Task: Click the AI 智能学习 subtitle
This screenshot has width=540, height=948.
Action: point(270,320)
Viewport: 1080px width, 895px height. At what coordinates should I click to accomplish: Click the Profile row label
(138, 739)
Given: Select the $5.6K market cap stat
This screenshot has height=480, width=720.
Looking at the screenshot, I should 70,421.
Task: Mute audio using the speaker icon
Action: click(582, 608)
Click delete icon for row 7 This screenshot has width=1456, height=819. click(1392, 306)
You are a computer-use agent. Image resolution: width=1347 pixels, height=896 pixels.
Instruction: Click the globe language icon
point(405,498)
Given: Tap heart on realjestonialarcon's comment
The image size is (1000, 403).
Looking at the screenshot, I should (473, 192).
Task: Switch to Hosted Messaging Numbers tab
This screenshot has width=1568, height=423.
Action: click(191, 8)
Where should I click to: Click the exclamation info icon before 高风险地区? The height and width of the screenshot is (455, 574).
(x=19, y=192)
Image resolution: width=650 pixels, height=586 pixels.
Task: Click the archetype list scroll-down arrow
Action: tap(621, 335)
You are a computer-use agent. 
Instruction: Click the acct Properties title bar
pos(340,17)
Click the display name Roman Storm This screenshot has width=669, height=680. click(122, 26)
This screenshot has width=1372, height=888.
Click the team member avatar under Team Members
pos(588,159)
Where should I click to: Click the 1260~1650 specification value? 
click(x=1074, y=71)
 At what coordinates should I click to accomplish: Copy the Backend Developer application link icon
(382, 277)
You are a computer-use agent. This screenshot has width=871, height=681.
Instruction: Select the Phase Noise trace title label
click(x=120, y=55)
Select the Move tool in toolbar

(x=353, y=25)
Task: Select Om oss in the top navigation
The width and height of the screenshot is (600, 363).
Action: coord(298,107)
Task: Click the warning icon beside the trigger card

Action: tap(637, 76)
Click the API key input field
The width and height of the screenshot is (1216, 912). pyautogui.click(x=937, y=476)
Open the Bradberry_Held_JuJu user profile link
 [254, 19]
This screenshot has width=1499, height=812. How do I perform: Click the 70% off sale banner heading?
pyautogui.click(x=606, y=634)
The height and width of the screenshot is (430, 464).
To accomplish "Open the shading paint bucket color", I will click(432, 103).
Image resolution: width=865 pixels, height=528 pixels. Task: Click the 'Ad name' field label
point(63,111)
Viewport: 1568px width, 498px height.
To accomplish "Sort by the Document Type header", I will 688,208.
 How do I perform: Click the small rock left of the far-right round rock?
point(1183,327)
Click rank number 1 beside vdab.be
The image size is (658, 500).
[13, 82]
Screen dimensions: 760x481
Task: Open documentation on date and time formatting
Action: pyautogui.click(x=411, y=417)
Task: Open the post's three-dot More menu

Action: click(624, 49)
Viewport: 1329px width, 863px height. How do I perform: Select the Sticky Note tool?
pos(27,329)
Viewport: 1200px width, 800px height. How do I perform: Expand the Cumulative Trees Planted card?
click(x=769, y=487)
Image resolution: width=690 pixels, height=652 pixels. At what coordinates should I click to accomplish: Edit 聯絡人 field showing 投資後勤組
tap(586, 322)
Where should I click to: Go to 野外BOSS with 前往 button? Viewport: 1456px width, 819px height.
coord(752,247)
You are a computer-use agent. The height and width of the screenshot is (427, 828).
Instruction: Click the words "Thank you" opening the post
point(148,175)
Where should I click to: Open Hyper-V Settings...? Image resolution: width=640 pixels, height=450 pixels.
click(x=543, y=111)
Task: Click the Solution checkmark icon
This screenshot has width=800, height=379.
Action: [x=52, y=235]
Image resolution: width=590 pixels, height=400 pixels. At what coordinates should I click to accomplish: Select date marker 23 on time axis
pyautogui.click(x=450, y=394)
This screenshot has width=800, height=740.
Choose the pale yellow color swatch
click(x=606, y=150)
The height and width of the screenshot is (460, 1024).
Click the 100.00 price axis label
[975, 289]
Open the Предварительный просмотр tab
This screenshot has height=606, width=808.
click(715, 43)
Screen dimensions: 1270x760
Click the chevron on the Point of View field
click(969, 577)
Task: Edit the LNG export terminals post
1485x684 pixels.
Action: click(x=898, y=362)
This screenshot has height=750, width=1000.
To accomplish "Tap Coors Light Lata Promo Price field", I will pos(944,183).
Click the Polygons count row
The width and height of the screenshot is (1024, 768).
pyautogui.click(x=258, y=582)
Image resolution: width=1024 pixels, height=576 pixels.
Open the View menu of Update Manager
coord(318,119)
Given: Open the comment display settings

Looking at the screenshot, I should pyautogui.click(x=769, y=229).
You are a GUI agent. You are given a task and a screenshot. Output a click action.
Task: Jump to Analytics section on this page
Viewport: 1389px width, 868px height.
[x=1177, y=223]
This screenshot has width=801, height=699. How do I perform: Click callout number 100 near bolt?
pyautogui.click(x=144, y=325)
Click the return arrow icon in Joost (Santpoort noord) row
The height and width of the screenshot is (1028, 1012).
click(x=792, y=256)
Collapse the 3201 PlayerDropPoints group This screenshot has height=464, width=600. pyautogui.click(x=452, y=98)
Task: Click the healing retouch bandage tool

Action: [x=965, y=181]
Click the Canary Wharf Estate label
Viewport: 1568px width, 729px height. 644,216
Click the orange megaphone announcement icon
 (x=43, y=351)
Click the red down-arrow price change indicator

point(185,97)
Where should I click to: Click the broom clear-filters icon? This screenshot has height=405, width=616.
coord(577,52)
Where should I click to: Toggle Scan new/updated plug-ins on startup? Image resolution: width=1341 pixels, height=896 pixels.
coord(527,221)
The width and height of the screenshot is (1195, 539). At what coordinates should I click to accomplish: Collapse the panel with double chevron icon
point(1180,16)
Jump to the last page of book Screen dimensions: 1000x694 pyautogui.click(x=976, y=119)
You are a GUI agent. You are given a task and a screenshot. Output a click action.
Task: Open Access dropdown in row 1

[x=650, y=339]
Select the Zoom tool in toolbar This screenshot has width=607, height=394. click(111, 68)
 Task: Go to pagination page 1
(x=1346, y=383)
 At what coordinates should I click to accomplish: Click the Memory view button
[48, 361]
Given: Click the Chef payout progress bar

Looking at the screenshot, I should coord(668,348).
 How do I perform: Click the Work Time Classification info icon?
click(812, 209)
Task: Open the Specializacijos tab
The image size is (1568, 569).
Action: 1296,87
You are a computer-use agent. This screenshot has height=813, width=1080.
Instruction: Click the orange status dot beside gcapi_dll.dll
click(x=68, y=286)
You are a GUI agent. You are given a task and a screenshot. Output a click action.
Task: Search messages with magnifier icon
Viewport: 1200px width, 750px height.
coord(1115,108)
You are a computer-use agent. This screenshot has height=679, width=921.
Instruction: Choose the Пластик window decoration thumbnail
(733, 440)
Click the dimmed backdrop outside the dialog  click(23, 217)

What you need to do: Which of the lines above include the word "agent"? List those lines.

Answer:
You are a computer-use agent. Image resolution: width=1347 pixels, height=896 pixels.
You are a computer-use agent. 
You are a computer-use agent. This screenshot has width=871, height=681.
You are a computer-use agent. The height and width of the screenshot is (427, 828).
You are a GUI agent. You are given a task and a screenshot. Output a click action.
You are a GUI agent. You are given a task and a screenshot. Output a click action.
You are a computer-use agent. This screenshot has height=813, width=1080.
You are a GUI agent. You are given a task and a screenshot. Output a click action.
You are a computer-use agent. This screenshot has height=679, width=921.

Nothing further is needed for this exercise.